Мы из сорок первого… Воспоминания (Левинский) - страница 14

После ухода отца я поспешил к Нине. Мне следовало прибыть на сборный пункт к 12 часам дня, и время для прощания с Ниной у меня оставалось. Погода в то утро стояла сухая, почти бесснежная, с легким морозцем.

На Нине, как всегда, был любимый мной беличий полушубок серого цвета и белый пуховый берет. На мне — старенькое демисезонное пальто: новенького я не имел. На голове — мечта каждого ленинградского мальчишки — морская фуражка с «крабом», на котором в первый и в последний раз гордо красовался красный флажок Совторгфлота. Он и сейчас хранится дома в коробочке, как память тех далеких дней и несбывшихся надежд.

Ниночка в тот день не пошла на занятия в университет, и мы гуляли по городу. Я прощался не только с Ниной, но заодно с Петроградской стороной и Васильевским островом. Нина рассовала мне по карманам плитки шоколада в дорогу, а я угощал ее им же. Так, сладостью шоколада, мы пытались уменьшить горечь предстоящей разлуки, тем более что всего-то на два года!

Простились тепло и дружески. Обещали друг другу писать. Напоследок Нина уверенно произнесла:

— Служи спокойно, Димок. Я буду ждать тебя столько, сколько потребуется. Не забывай меня, пиши… — В ту минуту она не могла знать, что ей предстоит сверхчеловеческая задача — прождать своего суженого целых семь лет, но она была готова с честью справиться с тяжелым испытанием.

■ **Выдержки из записей**:

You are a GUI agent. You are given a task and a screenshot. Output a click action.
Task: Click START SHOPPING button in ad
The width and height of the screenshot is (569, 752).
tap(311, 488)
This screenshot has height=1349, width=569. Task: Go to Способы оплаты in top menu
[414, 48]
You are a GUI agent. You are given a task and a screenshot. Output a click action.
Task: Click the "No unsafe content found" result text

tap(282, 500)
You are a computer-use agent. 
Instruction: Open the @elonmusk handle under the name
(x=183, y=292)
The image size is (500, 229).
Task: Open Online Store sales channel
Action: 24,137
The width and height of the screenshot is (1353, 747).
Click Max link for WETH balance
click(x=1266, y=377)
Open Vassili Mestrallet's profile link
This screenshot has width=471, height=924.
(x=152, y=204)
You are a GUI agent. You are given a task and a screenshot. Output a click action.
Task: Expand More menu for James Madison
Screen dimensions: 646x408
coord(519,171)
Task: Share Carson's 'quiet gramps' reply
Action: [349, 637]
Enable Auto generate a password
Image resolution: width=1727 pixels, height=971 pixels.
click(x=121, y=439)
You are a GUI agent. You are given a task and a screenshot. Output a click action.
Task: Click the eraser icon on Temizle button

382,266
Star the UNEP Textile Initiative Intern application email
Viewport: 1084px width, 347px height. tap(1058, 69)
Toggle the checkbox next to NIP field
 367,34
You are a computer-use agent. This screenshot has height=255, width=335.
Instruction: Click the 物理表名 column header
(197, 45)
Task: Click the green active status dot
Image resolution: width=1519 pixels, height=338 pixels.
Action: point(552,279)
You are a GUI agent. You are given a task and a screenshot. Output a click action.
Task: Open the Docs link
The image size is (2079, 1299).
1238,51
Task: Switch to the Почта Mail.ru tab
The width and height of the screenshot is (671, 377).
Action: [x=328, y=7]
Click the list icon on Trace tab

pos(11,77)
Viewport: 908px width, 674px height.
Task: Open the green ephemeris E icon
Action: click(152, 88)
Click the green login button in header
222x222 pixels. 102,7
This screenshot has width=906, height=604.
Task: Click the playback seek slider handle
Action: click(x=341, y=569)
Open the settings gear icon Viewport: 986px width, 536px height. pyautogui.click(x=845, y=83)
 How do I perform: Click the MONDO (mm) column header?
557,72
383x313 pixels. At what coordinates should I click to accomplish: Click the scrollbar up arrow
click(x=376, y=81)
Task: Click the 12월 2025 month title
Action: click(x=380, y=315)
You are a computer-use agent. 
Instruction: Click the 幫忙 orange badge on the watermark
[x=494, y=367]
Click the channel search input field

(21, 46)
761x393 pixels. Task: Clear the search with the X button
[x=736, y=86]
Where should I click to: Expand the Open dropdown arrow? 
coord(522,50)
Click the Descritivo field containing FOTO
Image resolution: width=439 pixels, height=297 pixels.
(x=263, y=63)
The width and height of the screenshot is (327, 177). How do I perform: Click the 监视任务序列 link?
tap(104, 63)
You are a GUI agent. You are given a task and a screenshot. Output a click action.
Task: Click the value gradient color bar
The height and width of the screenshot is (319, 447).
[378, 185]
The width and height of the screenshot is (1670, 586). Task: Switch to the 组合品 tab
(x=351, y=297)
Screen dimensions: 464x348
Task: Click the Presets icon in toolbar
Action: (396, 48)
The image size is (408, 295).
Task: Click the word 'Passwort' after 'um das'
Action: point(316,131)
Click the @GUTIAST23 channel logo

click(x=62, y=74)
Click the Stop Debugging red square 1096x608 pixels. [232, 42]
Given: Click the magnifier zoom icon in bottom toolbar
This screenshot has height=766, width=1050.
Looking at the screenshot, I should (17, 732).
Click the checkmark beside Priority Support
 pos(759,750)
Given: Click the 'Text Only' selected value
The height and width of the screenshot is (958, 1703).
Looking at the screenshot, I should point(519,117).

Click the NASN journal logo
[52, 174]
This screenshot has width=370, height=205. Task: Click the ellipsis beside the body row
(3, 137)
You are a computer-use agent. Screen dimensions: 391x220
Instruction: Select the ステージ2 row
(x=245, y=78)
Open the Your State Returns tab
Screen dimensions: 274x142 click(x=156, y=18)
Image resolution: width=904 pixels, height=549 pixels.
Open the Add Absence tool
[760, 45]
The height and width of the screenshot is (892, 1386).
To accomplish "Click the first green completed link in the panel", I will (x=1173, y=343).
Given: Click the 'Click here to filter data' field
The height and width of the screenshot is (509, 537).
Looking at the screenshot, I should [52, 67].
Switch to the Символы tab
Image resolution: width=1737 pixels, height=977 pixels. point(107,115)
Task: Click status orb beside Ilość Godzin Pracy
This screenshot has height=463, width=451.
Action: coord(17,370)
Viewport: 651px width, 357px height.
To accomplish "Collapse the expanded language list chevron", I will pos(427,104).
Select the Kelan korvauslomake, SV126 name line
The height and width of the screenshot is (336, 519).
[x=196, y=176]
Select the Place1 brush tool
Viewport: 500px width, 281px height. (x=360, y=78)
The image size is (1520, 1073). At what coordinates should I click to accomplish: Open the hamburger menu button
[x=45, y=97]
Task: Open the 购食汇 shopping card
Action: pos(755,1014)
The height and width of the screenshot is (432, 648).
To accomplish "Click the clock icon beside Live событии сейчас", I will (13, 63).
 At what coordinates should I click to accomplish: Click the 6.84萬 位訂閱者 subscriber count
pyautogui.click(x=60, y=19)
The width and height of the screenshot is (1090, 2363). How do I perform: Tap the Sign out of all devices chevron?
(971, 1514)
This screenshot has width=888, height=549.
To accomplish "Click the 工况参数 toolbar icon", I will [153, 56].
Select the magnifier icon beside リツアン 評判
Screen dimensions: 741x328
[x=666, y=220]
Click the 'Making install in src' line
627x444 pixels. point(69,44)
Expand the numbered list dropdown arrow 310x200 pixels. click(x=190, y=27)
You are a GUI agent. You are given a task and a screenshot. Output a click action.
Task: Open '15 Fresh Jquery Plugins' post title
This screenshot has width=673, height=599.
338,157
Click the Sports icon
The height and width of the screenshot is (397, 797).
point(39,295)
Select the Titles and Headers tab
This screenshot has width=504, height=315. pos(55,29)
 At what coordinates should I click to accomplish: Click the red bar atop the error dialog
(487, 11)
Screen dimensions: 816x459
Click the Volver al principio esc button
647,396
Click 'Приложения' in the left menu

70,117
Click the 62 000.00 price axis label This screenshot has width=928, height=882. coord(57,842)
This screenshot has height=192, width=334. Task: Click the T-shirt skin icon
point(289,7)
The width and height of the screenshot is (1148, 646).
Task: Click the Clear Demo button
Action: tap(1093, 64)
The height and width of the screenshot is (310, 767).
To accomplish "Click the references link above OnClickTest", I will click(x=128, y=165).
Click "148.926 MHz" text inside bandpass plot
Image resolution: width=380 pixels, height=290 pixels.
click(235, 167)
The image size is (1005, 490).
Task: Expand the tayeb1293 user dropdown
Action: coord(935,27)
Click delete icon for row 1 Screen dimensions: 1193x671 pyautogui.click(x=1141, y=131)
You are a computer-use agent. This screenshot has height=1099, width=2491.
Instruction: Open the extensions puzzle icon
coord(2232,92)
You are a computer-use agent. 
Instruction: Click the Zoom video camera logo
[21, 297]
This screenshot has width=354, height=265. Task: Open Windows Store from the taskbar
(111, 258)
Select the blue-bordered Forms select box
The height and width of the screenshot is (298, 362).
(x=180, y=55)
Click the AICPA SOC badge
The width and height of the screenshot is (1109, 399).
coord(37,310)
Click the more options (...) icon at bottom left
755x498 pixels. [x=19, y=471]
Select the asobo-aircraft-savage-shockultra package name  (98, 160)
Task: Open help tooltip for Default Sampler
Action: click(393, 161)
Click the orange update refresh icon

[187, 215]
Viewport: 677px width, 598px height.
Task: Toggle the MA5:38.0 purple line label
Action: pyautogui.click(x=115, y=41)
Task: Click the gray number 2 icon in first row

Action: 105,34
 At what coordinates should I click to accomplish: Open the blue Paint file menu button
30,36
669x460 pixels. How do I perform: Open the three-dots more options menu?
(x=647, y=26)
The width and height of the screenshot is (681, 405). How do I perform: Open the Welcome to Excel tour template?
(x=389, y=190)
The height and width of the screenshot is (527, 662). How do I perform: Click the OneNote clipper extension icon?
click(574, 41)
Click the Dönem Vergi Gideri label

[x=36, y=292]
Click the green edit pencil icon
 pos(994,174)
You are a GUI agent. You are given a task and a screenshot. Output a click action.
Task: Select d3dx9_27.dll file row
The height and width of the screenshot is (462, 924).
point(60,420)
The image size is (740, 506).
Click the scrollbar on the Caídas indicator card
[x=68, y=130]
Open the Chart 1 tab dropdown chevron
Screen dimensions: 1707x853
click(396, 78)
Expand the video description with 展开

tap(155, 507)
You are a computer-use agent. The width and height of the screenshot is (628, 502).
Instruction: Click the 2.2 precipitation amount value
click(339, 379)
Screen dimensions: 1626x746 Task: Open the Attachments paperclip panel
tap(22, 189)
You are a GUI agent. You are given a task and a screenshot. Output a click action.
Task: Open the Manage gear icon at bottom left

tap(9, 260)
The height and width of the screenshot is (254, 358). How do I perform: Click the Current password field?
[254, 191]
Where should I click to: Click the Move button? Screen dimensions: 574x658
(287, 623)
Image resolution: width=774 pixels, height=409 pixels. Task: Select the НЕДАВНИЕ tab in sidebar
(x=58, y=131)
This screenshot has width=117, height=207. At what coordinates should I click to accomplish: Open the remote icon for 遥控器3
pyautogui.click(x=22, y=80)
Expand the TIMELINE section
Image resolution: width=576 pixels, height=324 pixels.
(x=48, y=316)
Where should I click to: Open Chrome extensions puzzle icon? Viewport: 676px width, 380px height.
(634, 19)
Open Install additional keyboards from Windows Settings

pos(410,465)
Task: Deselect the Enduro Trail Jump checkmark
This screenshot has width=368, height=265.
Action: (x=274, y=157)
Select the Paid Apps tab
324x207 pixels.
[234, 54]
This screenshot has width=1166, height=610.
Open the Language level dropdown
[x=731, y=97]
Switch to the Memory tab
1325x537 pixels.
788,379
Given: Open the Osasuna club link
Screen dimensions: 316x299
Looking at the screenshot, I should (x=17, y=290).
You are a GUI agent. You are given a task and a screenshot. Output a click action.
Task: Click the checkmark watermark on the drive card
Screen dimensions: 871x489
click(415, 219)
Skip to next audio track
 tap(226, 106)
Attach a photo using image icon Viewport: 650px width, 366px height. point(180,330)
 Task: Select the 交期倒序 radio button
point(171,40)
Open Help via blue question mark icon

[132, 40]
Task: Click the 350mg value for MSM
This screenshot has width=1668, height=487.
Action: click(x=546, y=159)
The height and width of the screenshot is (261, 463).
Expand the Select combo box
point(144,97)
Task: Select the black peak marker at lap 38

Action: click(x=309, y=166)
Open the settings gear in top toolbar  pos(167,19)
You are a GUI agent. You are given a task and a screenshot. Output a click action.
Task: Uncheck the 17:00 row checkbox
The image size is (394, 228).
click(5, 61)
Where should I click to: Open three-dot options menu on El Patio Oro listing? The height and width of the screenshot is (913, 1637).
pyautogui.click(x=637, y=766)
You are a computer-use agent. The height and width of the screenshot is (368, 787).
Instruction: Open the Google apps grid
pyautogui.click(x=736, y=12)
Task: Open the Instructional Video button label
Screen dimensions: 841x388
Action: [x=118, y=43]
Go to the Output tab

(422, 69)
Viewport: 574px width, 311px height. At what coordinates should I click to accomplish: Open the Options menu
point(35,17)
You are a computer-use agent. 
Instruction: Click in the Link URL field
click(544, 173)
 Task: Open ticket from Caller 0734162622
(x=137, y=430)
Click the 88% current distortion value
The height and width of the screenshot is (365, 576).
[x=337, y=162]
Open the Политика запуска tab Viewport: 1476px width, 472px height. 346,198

■ **Что нужно сделать**:
a) Что Нина рассовала по карманам в отрывке воспоминаний о прощании с ней?
b) Подхватите отрывок воспоминаний о прощании с Ниной и продолжите его после последней фразы.

■ **Ответы к заданиям**:
a) Плитки шоколада в дорогу.

b)
А я если останусь жив, то хотел ответить ей тем же. Это было единственное, что мы тогда твердо знали: мы бесконечно верим друг другу и дождемся встречи, чего бы это ни стоило. Но об этом — впереди. Впоследствии Нина признавалась в письмах, что тогда она не очень поверила моим обещаниям часто писать ей: «Все обещают, а писать ленятся». Можно подумать, что она не раз провожала мальчиков в армию.

Расстались около ее дома, и я поехал на трамвае за чемоданом. Мама была давно одета и волновалась, что я могу опоздать. Она пошла проводить меня до остановки на углу улицы Ленина и Большого проспекта. Подошел трамвай № 8. Мама, всплакнув, поцеловала меня, и я уехал, не ощутив всю значимость момента: я оставил отчий дом, оставил родителей и впервые отправился один неизвестно куда, теперь мне предстояло самостоятельно барахтаться в волнах житейского моря — родительской опоры рядом не будет, а мне еще нет и 18 лет, я еще маленький.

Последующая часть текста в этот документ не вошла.